1. **Seeing the shape in a friendly way:** Since our base shape is a circle ($x^2+y^2=4$ is a circle with a radius of 2), it's much easier to think about it using "polar coordinates" instead of $x$ and $y$. Think of it like describing a point by how far it is from the center (radius, $r$) and what angle it makes (theta, $\theta$).
* In polar coordinates, $x^2+y^2$ simply becomes $r^2$.
* So, our surface $z=x^2+y^2$ becomes $z=r^2$.
* The cylinder $x^2+y^2=4$ tells us that our radius $r$ goes from $0$ (the center) all the way out to $2$ (the edge of the cylinder).
* Since it's a full cylinder, our angle $\theta$ goes all the way around, from $0$ to $2\pi$ (which is $360^\circ$).
* And a tiny piece of area $dA$ in $xy$-coordinates is $dx dy$, but in polar coordinates, it changes to $r \, dr \, d\theta$. This 'r' is important!
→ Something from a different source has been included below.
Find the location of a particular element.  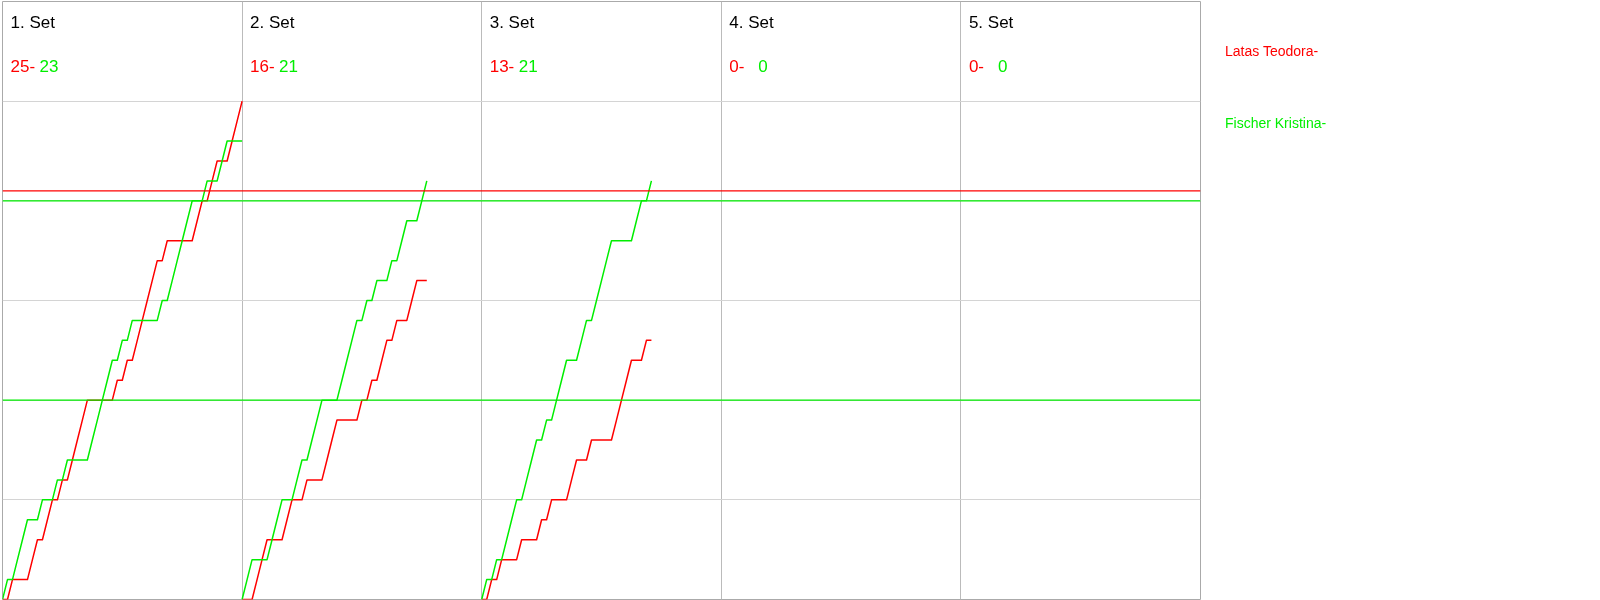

2. **Setting up the "sum":** To find the volume, we imagine cutting the shape into super tiny vertical columns. Each column has a tiny base area ($dA$) and a height ($z$). We add up (integrate) all these tiny volumes ($z \cdot dA$).
* So, our volume integral becomes $\iint_R z \, dA$.
* Plugging in our polar friends: $V = \int_0^{2\pi} \int_0^2 (r^2) \cdot (r \, dr \, d\theta)$.
* This simplifies to: $V = \int_0^{2\pi} \int_0^2 r^3 \, dr \, d\theta$.

3. **Doing the math, step-by-step:**
* First, let's "sum up" along the radius (the $dr$ part). We integrate $r^3$ with respect to $r$:
$\int_0^2 r^3 \, dr = \left[ \frac{r^4}{4} \right]_0^2$.
Now, we plug in our limits (2 and 0):
$= \frac{2^4}{4} - \frac{0^4}{4} = \frac{16}{4} - 0 = 4$.
So, after the first step, our integral looks like: $\int_0^{2\pi} 4 \, d\theta$.

* Next, let's "sum up" around the circle (the $d\theta$ part). We integrate the constant $4$ with respect to $\theta$:
$\int_0^{2\pi} 4 \, d\theta = \left[ 4\theta \right]_0^{2\pi}$.
Plug in our limits ($2\pi$ and $0$):
$= 4(2\pi) - 4(0) = 8\pi - 0 = 8\pi$.

So, the total volume is $8\pi$. It's like finding the area of a circle and multiplying it by something related to the height, but since the height changes, we have to use integration!